Instruction A:
Can you write out the part of the 389-ds thread starting at "We already prevented" and ending at "the main reason.", swapping "operational attribute" for "read-only attribute"?
Instruction B:
How might the 389-ds thread go on after its final sentence? Write the next part.

Document:
★ ★ ★ ★
Comment 8 Sami Silén 2017-02-02 18:13:55 UTC
Actually we have had this problem for some years. This situation always comes ahead when we do large data migrations or we modify something (enable some plugin or similar in our 389-cluster). After modifications cluster comes unstable but starts to stabilize little by little.
 
We already prevented logindisabled attribute to reach 389-ds because I also noticed that it shouldn't come there. I haven't yet studied how we could disable user via Novel, my plan was to write 'accountUnlockTime' via Novel. It's also an operational attribute so I guess that's not doable either.

I also believe that kind of these modifications are the main reason.
This one is an ADD operation which tries to add object with attributes which doesn't have needed objectclasses set, only groupofnames is defined but it doesn't describe postalcode nor postofficebox. Before I doubled the memory from 389ds, node receiving these entries died quite fast, now it stays up much longer.

dn: CN=<NUMBER>,OU=Organizations,ou=<node>,dc=<domain>,dc=<com>
postalCode: 00023
postOfficeBox: 12
OrgNameFi: Organization name
physicalDeliveryOfficeName: Helsinki
street: Erottajakatu
cn: <NUMBER>
objectclass: groupOfNames
objectclass: top

Of course we try to fix these from the Novel side. Sometimes someone does modifications there and kind of these situations occurs again. I would be quite glad if it wouldn't kill 389-ds.

The situation with the logindisabled is the same as above I think, it tries to add attribute which is not defined in any of the object objectclasses?

And yes, I know we're doing nasty stuff. But like you said it's not the reason for giving up on the 389-ds side. ;)

Yes, we have MultiMaster replication environment. There isn't any special configurations. Generic installation with TLS/SSL and Account policy plugin enabled. Encryption for the data, no I don't recall doing anything like that.
Only special thing I quess is that we have really large dataset which we're maintaining in the LDAP.

Comment 9 Sami Silén 2017-02-03 07:13:11 UTC
I have now 'fixed' all ADD/MODIFY operations coming from the Novel IdM so that there are no Errors on the error log.
★ ★ ★ ★
Word and element location rows:
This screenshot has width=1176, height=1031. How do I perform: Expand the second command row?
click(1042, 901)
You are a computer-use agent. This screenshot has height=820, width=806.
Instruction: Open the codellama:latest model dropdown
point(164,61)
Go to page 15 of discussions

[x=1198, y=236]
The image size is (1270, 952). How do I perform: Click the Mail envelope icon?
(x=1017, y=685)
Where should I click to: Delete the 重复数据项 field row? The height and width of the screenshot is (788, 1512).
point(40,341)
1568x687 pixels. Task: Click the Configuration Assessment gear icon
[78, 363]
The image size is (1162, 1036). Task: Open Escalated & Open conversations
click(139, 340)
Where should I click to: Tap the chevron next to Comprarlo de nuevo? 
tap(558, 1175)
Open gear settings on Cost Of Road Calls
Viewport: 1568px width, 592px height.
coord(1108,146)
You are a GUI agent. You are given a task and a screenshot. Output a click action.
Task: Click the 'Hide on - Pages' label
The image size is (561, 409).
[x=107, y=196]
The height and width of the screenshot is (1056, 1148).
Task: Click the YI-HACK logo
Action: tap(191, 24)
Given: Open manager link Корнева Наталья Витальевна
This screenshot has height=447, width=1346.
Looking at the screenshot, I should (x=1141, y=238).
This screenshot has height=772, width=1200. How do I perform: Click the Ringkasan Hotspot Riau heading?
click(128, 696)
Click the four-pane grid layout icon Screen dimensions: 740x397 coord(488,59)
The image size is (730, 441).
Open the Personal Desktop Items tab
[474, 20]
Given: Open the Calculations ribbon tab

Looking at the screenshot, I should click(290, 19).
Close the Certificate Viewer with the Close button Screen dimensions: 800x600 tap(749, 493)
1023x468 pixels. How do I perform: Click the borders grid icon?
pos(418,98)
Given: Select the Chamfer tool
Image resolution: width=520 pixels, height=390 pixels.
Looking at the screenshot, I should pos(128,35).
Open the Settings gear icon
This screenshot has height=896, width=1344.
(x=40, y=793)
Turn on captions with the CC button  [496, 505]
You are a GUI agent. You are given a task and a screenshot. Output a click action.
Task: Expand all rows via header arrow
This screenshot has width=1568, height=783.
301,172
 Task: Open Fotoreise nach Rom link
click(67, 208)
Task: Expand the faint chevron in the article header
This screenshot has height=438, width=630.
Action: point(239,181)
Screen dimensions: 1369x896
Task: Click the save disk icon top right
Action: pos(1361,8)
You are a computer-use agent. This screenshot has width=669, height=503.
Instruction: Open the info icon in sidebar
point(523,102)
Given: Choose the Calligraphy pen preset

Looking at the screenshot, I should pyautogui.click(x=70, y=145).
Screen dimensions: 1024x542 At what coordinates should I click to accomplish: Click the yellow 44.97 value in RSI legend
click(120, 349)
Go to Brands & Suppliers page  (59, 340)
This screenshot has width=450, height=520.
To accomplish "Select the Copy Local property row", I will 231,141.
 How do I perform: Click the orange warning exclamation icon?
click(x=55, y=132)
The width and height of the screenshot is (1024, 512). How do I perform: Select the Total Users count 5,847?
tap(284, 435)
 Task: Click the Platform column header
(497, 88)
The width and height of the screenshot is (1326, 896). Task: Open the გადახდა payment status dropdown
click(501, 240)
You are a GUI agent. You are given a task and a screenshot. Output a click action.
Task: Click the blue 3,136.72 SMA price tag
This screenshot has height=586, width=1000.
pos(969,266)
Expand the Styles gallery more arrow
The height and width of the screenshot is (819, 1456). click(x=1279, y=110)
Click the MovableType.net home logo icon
★ ★ ★ ★
Written response A:
We already prevented logindisabled attribute to reach 389-ds because I also noticed that it shouldn't come there. I haven't yet studied how we could disable user via Novel, my plan was to write 'accountUnlockTime' via Novel. It's also an read-only attribute so I guess that's not doable either.

I also believe that kind of these modifications are the main reason.

Written response B:
Still it looks like that server doesn't stay up over 5 minutes. So I think it's something else (replication?).

So, now the reason cant be even that heavy load nor numberous operations with uncomplete objects.

Comment 10 Noriko Hosoi 2017-02-03 07:21:21 UTC
Thank you for your research, Sami.  I think I've found a bug in calculating the entry size.  I'm going to make a patch and create a test build tomorrow.

When it's done, could it be possible for your to test in your environment with it?  It would be a test build and we have to ask you to update it when the official one is released, though...

Thanks.

Comment 11 Sami Silén 2017-02-03 09:04:45 UTC
No problem,

This cluster is not in production and it's going to be build again from the scratch anyways. 

I am also waiting with valgrind If I can provide more information from the latest dying. Now it seems that it stays up for hours (starting to stabilize little by little, same effect as in earlier cluster 1.2...).

Comment 12 Noriko Hosoi 2017-02-03 16:39:13 UTC
Upstream ticket:
https://fedorahosted.org/389/ticket/49121

Comment 13 Sami Silén 2017-02-06 15:31:11 UTC
Server haven't died during weekend, It's of course now getting stable when I want it to crash. Same effect like with 1.2 branch. I'll try to remove some fixes from Novel If I could reproduce the error before I update fixes.

Comment 14 Noriko Hosoi 2017-02-06 17:19:50 UTC
(In reply to Sami Silén from comment #13)
> Server haven't died during weekend, It's of course now getting stable when I
> want it to crash. Same effect like with 1.2 branch. I'll try to remove some
> fixes from Novel If I could reproduce the error before I update fixes.

Hi Sami,

Your comment means the server does not crash even before replacing the Directory Server with the debug build 389-ds-base-1.3.5.10-17.49121.el7_3, right?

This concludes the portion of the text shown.